**WHAT TO DO:**
(1) In the interview transcript, what was Robert Moses completely disinterested in?
(2) Rewrite the interview transcript between "Like a viable" and "our own future.", inclusive, putting "thankful" in place of "grateful".

**DOCUMENT PASSAGE:**
***
And the talking to people I find, you know,
is something that often goes,
I don't know, maybe undervalued in some ways.
Like I think of journalists who can be deeply embedded
when they, like, I'm deep embedded or however that phrase is.
And I do think that on some level we do have to do that.
It's not, you don't always have to do it
in order to see what a community needs.
But I do think it's super important for there to be opportunities for folks, um,
you know, within those communities to also be the leaders in terms of how their,
their neighborhoods are developing.
And, and I feel like that is often something that, you know, especially in the
kind of neighborhoods that, that I work in where that's not always considered.
Like a viable path for folks.
But I'm really grateful that I had a chance to,
you know, express that,
that need I think for creation, you know,
of our own future.
And I'm super excited that there are other folks following,
you know, behind me who also feel like they can do it too.
Yeah. I mean, Robert Moses was completely disinterested
in the opinions of people in the neighborhood
about what he was doing.
But also, but one of his other virtues
beyond the sort of the beginning stages of him
chomping through and exploring places
was he had this ability to see beyond what was there
into imagine a future, imagine something.
And you write about this in your book
that this is a key element to being a part
of your neighborhood revitalizing the neighborhood
of seeing beyond what is there.
So could you talk about that a little bit?
Yeah, I mean, I think early on when folks would
ask me that question,
I would think that it was mostly just because I was a creative.
I was an artist and so that's part of being an artist.
***
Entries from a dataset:

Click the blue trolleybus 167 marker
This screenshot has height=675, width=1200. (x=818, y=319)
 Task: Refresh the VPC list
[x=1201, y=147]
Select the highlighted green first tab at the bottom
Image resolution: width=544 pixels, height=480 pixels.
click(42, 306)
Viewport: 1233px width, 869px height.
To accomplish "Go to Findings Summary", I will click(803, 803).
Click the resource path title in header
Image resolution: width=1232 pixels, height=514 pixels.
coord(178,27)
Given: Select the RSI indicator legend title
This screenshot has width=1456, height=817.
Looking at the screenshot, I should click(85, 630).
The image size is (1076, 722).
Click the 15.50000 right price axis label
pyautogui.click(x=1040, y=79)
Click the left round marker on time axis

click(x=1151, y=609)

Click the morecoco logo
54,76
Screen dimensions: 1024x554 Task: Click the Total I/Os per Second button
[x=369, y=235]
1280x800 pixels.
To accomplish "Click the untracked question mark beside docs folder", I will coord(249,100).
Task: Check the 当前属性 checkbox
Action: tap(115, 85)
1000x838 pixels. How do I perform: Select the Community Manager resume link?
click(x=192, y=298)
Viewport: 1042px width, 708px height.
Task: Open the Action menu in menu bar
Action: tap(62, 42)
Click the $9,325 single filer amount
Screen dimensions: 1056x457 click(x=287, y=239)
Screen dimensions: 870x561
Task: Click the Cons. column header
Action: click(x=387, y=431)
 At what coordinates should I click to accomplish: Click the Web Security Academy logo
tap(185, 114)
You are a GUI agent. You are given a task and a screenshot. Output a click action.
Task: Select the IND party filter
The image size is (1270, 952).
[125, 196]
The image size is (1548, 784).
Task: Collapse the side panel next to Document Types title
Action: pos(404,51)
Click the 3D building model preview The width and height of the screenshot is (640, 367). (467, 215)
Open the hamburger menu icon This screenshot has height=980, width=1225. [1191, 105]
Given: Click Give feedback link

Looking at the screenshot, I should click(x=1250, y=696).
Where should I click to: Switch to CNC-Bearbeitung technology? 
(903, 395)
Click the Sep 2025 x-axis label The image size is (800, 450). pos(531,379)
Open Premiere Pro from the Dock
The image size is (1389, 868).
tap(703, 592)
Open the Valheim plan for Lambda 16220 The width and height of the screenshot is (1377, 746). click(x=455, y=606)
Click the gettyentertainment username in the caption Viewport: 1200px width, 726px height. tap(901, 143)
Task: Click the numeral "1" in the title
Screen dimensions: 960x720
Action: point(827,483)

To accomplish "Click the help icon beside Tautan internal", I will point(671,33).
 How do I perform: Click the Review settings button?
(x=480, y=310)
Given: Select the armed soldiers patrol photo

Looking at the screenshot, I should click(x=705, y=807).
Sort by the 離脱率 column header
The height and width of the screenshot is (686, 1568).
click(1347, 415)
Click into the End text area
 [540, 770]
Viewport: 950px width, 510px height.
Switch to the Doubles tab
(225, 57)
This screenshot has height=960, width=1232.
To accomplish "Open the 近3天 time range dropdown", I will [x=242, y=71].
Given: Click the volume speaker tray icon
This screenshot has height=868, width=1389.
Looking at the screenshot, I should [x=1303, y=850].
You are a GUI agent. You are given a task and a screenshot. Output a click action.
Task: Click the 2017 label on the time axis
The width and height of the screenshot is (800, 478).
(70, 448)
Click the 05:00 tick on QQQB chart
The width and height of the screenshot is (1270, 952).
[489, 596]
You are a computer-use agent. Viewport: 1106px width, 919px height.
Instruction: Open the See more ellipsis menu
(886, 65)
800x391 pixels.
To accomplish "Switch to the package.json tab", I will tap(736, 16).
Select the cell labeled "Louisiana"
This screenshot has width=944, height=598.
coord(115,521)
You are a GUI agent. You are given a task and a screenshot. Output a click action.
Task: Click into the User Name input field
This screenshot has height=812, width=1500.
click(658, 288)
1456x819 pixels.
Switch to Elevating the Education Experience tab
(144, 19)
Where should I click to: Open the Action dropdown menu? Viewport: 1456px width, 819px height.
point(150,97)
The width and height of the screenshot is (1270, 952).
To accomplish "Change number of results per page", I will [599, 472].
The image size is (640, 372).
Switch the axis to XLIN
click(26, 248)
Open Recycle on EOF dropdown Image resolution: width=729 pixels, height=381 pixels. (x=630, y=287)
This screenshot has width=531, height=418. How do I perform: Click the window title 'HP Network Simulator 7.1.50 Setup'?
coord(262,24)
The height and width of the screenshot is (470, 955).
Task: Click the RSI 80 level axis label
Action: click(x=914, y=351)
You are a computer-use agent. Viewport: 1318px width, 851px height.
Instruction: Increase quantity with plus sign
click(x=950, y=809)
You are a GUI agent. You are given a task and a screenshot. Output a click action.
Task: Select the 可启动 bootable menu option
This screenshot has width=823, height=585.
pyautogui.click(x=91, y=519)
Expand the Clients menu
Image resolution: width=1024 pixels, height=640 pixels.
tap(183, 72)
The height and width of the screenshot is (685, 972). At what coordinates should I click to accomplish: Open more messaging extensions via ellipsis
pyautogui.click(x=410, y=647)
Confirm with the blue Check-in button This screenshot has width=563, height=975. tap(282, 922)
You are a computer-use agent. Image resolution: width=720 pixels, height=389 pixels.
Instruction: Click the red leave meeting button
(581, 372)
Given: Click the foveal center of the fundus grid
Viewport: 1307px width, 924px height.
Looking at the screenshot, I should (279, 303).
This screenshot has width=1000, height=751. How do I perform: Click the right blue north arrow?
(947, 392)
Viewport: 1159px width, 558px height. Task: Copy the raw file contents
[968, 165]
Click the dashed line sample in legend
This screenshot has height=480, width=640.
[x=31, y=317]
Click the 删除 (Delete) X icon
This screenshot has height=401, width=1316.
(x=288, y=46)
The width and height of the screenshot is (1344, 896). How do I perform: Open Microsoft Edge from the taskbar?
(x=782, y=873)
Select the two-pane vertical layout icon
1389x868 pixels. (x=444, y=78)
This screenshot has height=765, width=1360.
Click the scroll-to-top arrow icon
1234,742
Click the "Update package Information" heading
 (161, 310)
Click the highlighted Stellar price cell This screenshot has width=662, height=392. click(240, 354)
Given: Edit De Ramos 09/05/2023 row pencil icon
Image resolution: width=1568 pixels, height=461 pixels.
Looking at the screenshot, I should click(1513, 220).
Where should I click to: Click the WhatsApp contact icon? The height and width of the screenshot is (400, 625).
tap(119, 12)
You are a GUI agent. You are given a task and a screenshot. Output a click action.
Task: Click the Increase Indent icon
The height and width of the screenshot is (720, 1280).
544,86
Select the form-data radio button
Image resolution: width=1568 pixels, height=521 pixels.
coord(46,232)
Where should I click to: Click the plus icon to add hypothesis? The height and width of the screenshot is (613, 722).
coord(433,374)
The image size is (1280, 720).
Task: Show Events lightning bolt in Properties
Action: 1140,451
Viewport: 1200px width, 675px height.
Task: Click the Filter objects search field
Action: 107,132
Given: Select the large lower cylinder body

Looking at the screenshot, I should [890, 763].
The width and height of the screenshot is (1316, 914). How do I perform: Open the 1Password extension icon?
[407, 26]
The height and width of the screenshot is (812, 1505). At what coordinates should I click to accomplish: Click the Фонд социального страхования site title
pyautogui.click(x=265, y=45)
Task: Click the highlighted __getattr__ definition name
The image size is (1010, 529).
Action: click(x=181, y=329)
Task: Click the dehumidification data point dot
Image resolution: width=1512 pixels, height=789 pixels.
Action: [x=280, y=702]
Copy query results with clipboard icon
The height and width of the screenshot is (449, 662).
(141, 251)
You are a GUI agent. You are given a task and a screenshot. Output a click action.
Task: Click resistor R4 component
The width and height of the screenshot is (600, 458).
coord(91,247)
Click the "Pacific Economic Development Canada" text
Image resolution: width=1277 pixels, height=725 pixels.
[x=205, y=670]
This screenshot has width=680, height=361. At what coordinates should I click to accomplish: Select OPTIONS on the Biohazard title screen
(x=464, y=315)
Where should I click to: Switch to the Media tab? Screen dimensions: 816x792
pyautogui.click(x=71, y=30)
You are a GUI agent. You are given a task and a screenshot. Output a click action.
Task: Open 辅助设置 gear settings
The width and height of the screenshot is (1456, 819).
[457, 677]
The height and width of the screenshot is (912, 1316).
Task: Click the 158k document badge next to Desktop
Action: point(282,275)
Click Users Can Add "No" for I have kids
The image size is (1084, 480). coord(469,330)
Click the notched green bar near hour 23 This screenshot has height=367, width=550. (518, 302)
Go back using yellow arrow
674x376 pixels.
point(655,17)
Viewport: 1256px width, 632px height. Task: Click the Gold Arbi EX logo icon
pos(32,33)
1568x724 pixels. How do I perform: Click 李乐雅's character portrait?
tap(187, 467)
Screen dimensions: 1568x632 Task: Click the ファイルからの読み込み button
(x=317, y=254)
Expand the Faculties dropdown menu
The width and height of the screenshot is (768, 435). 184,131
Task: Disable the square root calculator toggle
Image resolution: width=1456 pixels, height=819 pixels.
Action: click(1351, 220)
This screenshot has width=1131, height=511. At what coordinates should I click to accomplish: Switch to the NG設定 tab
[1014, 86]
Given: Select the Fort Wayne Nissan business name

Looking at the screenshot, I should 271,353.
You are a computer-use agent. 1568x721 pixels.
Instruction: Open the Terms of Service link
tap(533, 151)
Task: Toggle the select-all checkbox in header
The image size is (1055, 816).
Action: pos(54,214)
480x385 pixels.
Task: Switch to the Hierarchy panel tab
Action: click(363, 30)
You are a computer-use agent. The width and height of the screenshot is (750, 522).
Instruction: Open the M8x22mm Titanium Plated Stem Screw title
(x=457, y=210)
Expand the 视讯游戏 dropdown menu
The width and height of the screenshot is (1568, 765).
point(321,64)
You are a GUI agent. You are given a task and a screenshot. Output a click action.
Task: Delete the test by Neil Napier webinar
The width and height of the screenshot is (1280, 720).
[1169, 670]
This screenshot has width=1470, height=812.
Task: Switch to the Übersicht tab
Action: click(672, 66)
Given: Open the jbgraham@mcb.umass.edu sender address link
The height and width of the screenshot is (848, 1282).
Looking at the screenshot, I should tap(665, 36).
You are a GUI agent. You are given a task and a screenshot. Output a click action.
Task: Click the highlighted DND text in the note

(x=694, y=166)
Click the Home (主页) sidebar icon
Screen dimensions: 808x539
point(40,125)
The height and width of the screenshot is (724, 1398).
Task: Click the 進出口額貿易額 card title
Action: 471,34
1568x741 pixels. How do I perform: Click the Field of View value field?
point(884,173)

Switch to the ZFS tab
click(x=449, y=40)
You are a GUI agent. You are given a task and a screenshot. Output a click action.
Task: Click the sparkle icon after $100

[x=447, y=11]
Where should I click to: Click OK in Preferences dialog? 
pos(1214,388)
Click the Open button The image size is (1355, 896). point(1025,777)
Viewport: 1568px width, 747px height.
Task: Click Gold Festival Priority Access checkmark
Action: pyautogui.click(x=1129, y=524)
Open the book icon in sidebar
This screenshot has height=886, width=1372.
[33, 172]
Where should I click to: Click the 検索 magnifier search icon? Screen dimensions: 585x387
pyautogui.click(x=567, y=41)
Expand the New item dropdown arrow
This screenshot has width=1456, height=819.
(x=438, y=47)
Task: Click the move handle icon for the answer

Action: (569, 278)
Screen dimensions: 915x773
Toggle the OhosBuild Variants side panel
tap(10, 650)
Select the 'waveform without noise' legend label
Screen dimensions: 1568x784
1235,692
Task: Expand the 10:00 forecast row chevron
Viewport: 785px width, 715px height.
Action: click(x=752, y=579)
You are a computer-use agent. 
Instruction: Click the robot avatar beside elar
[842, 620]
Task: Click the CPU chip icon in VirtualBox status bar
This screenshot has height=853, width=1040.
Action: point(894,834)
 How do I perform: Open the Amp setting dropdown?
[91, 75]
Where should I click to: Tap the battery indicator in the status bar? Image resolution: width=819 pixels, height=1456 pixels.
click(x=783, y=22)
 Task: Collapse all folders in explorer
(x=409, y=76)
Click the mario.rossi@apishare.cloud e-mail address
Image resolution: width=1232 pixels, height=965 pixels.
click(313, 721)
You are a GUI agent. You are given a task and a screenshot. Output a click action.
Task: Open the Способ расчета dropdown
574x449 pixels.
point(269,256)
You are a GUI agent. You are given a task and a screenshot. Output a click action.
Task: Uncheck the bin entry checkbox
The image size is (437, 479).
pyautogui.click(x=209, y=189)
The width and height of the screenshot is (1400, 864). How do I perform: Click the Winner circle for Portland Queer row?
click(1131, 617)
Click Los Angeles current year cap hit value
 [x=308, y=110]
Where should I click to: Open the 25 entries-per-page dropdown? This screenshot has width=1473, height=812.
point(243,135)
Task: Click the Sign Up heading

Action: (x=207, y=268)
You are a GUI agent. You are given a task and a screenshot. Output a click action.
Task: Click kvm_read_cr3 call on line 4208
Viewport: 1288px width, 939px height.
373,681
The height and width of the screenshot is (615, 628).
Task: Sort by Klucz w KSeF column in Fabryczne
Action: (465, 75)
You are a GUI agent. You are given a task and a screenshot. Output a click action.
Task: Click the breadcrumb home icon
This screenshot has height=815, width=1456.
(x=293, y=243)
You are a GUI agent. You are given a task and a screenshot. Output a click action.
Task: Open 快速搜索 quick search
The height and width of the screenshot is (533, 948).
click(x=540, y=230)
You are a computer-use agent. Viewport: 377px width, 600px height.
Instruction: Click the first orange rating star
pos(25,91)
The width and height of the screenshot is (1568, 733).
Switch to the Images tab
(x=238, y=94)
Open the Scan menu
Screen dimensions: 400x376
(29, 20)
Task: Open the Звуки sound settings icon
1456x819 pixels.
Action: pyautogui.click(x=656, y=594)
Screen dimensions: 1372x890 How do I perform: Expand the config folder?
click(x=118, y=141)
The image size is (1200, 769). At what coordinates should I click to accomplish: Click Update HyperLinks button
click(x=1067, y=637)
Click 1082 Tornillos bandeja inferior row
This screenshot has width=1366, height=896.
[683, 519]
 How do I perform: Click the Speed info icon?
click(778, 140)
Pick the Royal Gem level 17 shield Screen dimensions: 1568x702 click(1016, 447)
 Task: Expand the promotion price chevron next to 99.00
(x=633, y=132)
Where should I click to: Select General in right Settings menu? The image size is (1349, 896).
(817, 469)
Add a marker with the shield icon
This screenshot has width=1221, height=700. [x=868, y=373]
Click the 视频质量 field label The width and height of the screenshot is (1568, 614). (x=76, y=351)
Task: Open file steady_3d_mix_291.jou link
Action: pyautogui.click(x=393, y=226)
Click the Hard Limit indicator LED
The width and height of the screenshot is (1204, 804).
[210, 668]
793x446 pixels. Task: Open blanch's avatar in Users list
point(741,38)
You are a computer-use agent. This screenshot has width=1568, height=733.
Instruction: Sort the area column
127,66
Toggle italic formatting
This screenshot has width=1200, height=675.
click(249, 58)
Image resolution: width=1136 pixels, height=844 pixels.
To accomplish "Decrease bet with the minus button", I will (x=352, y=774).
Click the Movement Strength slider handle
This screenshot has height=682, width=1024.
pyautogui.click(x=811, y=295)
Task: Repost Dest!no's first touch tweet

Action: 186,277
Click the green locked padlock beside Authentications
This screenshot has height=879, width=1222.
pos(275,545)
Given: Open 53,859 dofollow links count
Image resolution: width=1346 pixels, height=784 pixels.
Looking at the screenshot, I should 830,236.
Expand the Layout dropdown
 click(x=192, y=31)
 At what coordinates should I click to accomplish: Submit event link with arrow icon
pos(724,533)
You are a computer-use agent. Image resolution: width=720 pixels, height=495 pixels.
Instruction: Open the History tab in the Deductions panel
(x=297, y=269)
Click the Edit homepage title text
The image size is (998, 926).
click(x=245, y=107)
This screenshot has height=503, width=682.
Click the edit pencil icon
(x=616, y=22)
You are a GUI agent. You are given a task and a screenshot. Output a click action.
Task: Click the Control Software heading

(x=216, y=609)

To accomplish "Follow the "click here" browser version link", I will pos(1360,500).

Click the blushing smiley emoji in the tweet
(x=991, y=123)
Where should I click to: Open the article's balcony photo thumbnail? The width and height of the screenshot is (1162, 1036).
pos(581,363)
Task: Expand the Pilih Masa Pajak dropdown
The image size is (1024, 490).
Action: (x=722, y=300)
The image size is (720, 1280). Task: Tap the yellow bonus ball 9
***
**WORKED ANSWERS:**
(1) The opinions of people in the neighborhood about what he was doing.

(2)
Like a viable path for folks.
But I'm really thankful that I had a chance to,
you know, express that,
that need I think for creation, you know,
of our own future.